Investigating and modeling positron emission tomography factors associated with large cell transformation from low‐grade lymphomas

Low‐grade lymphomas have a 1%–3% annual risk of transformation to a high‐grade histology, and prognostic factors remain undefined. We set to investigate the role of positron emission tomography (PET) metrics in identification of transformation in a retrospective case‐control series of patients matched by histology and follow‐up time. We measured PET parameters including maximum standard uptake value (SUV‐max) and total lesion glycolysis (TLG), and developed a PET feature and lactate dehydrogenase (LDH)‐based model to identify transformation status within discovery and validation cohorts. For our discovery cohort, we identified 53 patients with transformation and 53 controls with a similar distribution of follicular lymphoma (FL).

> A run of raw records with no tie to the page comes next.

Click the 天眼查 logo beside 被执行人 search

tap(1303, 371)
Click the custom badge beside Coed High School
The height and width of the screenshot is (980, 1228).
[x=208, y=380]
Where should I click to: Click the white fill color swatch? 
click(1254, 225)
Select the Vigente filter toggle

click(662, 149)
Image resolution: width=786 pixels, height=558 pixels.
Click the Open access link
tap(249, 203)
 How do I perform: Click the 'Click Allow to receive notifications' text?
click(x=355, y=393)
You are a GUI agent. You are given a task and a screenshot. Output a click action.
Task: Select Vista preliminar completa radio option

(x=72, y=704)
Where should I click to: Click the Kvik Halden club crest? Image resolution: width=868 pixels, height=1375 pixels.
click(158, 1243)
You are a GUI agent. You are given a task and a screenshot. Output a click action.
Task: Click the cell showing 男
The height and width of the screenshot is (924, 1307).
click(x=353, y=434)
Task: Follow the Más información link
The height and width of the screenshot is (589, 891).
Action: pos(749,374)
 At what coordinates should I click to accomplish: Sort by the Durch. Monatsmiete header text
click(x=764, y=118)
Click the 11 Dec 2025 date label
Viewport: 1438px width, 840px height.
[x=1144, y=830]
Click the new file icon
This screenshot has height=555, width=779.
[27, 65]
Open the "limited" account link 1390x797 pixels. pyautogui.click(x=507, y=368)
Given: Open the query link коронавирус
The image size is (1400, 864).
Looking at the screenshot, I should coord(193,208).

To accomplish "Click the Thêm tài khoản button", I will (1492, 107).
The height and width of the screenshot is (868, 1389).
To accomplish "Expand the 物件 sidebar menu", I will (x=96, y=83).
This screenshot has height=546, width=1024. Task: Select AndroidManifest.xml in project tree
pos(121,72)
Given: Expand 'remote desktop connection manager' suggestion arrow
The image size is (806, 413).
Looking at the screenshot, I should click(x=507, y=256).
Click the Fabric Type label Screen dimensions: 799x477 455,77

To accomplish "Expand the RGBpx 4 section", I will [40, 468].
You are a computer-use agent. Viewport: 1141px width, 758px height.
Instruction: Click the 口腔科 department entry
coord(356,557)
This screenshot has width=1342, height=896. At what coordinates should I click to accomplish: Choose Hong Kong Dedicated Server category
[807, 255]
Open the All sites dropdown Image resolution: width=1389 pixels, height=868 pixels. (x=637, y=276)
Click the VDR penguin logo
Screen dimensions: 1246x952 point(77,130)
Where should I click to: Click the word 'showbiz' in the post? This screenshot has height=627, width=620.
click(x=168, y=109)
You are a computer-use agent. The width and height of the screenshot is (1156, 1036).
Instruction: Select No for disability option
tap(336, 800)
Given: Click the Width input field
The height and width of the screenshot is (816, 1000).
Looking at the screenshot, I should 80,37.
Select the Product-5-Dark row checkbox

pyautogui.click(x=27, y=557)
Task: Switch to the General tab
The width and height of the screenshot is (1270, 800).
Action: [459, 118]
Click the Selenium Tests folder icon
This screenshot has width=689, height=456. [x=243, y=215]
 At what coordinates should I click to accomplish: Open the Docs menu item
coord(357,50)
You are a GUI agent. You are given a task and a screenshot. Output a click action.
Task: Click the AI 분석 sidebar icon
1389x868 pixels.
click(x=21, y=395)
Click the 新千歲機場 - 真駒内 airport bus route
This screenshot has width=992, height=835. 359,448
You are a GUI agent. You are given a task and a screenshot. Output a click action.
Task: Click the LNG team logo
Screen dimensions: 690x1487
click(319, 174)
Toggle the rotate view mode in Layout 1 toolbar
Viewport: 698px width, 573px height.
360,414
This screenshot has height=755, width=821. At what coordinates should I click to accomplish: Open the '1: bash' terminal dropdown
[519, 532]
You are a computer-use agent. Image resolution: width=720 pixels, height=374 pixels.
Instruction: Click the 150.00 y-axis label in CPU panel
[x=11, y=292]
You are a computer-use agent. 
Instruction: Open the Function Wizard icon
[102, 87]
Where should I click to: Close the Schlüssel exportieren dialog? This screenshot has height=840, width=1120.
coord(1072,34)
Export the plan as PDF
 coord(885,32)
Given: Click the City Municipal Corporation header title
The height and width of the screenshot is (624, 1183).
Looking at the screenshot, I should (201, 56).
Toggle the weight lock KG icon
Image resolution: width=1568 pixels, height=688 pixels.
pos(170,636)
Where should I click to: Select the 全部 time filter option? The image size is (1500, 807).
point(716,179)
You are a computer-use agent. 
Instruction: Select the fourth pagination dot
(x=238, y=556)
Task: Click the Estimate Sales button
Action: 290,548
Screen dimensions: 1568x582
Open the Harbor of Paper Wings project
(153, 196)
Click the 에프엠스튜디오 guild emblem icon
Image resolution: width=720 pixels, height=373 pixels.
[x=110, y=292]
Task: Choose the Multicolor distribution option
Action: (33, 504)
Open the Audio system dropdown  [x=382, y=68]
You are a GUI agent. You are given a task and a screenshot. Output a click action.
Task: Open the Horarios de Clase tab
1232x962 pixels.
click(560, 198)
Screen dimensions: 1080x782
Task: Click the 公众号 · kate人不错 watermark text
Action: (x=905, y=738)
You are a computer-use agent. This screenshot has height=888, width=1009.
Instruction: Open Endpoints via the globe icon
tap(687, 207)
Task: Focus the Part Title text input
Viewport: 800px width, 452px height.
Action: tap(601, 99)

Time to transformation and control follow‐up time was similar. We observed a significant incremental increase in SUV‐max and TLG between control, pretransformation and post‐transformation groups (P < 0.05). By multivariable analysis, we identified a significant interaction between SUV‐max and TLG such that SUV‐max had highest significance for low volume cases (P = 0.04). We developed a scoring model incorporating SUV‐max, TLG, and serum LDH with improved identification of transformation (area under the curve [AUC] = 0.91). Our model performed similarly for our validation cohort of 23 patients (AUC = 0.90). With external and prospective validation, our scoring model may provide a specific and noninvasive tool for risk stratification for patients with low‐grade lymphoma.